From: reflector-bounces at tvbf.org [mailto:reflector-bounces at tvbf.org] On
Behalf Of Dave T Nelson
Sent: Thursday, January 24, 2013 3:48 PM
To: reflector at tvbf.org
Subject: Re: REFLECTOR: Need a topic... gear down check

 

I agree with everyone that a key shortcoming of my plan is in having to
guess at the altitude (i.e., subtracting the destination airport altitude
from the Dynon altitude).  Short of a laser based or radar altimeter, a
better solution would be to find a north American elevation database
referenced to lat/long.  A bit of background...

I researched homebrew radar systems, even going so far as to exchange emails
with several experimenters.  Unfortunately, there was no simple, repeatable
design to be had...  The other factor to consider is that the architecture
of what I'm implementing is very highly configurable... there will be no big
problem in retrofitting a better solution in the future.  

Keep the input coming!
  
Dave

Dave T. Nelson
T/L 553-4327, Voice 507-253-4327, Fax 507-253-3648
Program Director, ISC ECAT NPI & Test Engineering

----- Message from James Lotspeich <jlotspeich34 at gmail.com> on Wed, 23 Jan
2013 22:28:08 -0600 ----- 


To:

Velocity Aircraft Owners and Builders list <reflector at tvbf.org>


Subject:

Re: REFLECTOR: Reflector Digest, Vol 94, Issue 37

It's been a while, but I believe Cloudcap builds laser altimeters for
precision autopilot landings (UAV autopilot).  The cost six years ago was
~$1k.  Worked pretty well when wings are level up to maybe 1000ft.  With an
IMU or AHRS unit, you can tell when you're level.  The laser will give a
good height above ground.  Both units feed serial data or CAN bus.  I'd
trust the laser over field elevation calculations.  Also could be used for
an auto gear down if you're feeling really experimental.

James

On Wednesday, January 23, 2013, Richard J. Gentil wrote: 

Hi Dave,

I'm sorry I didn't make myself clear.
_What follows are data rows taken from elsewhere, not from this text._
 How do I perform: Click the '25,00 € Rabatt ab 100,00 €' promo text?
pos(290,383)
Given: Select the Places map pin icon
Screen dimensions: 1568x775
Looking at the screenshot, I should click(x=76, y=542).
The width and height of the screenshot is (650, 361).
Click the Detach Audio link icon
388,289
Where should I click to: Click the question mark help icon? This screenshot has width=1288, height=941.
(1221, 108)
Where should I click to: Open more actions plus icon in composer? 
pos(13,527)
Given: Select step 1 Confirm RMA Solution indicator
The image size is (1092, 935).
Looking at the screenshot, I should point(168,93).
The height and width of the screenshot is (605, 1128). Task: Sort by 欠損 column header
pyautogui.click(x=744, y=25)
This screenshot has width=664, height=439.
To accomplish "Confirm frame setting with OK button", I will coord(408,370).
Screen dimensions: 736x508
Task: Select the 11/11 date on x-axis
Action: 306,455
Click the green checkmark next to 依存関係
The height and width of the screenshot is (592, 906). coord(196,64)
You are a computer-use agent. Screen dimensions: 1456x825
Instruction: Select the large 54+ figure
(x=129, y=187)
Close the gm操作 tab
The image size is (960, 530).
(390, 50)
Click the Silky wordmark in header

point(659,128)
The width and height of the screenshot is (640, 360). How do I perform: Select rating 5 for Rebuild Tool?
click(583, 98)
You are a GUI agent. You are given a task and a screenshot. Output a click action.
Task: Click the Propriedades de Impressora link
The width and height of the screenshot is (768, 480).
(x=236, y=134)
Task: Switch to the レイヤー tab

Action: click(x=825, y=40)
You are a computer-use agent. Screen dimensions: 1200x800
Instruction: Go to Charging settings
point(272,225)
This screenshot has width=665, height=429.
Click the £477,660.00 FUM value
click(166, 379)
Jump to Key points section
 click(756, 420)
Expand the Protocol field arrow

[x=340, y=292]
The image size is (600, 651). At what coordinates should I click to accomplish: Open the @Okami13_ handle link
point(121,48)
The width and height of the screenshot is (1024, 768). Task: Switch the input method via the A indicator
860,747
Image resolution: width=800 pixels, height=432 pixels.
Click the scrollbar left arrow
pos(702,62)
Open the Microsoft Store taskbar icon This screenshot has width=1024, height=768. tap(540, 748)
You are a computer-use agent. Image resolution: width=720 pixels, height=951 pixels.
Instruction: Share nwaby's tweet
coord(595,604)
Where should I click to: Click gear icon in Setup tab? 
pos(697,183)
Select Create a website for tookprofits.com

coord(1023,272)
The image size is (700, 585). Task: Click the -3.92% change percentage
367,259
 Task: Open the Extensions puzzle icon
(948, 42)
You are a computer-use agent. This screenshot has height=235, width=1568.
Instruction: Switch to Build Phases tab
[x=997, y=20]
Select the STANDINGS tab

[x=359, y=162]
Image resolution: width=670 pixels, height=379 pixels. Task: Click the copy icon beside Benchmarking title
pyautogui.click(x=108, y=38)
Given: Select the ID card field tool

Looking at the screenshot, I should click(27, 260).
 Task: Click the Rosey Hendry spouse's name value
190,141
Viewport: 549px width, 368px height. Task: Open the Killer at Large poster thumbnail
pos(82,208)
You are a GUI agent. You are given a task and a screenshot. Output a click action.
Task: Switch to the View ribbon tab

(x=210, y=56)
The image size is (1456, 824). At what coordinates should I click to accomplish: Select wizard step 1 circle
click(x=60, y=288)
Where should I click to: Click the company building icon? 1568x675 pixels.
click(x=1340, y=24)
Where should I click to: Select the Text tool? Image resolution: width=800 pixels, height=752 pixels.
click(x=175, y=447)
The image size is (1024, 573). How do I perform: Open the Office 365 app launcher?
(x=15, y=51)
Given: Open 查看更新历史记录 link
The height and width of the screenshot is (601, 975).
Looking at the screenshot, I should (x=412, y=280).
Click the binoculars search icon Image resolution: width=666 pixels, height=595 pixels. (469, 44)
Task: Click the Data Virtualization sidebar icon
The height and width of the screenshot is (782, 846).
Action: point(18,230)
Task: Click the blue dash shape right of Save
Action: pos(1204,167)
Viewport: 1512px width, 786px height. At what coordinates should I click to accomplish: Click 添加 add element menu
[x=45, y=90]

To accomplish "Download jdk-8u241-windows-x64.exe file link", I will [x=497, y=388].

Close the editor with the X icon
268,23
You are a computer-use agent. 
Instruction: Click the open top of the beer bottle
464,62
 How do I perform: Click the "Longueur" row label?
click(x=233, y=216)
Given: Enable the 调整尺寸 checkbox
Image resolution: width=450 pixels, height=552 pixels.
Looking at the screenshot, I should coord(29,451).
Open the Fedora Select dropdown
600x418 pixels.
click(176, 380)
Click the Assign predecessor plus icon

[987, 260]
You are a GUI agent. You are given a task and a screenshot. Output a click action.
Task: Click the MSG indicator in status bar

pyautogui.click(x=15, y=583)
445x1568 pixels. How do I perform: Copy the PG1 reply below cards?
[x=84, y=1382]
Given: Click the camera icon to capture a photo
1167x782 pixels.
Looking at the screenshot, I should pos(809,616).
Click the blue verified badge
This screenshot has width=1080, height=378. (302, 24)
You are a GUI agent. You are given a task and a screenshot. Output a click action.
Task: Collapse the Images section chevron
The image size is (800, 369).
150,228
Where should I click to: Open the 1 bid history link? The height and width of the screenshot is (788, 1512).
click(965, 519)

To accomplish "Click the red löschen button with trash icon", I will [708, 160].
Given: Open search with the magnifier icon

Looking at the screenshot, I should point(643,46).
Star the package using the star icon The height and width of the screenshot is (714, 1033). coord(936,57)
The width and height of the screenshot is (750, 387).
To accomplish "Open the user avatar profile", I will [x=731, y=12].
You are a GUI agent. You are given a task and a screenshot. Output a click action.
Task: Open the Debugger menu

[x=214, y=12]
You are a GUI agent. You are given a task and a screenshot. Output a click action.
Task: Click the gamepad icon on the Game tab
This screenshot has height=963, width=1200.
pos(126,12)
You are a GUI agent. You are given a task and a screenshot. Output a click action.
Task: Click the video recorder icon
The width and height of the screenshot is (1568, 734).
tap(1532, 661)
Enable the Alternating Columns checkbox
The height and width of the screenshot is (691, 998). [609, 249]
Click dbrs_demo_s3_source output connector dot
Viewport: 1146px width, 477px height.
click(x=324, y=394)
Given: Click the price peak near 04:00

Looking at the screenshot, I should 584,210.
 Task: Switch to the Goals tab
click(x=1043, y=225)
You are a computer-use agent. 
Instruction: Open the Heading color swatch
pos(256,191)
I was going on the premise of building
your own because the topic had mentioned building a single PCB computer to
do what you needed. My comment was on how Avidyne handled it with the
information from the Garmin and it was something that if you were thinking
of designing on your own could give you some ideas on how to implement it.
And I should add if you did build it, I would be happy to take one off your
hands. ;)

Richard 

Sent from my iPhone 5

On Jan 23, 2013, at 2:43 PM, Dave T Nelson <dtnelson at us.ibm.com> wrote:


I'll respond to Rich Ervin and Rich Gentil below...

From:
----- Message from Rich Ervin <rich_ervin at hotmail.com> on Wed, 23 Jan 2013
13:54:25 -0500 ----- 


To:

<reflector at tvbf.org>


Subject:

Re: REFLECTOR: Need a topic... gear down check

Any way to build this based on altitude or distance to ground? Some simple
range detecting device that can measure the distance to the ground?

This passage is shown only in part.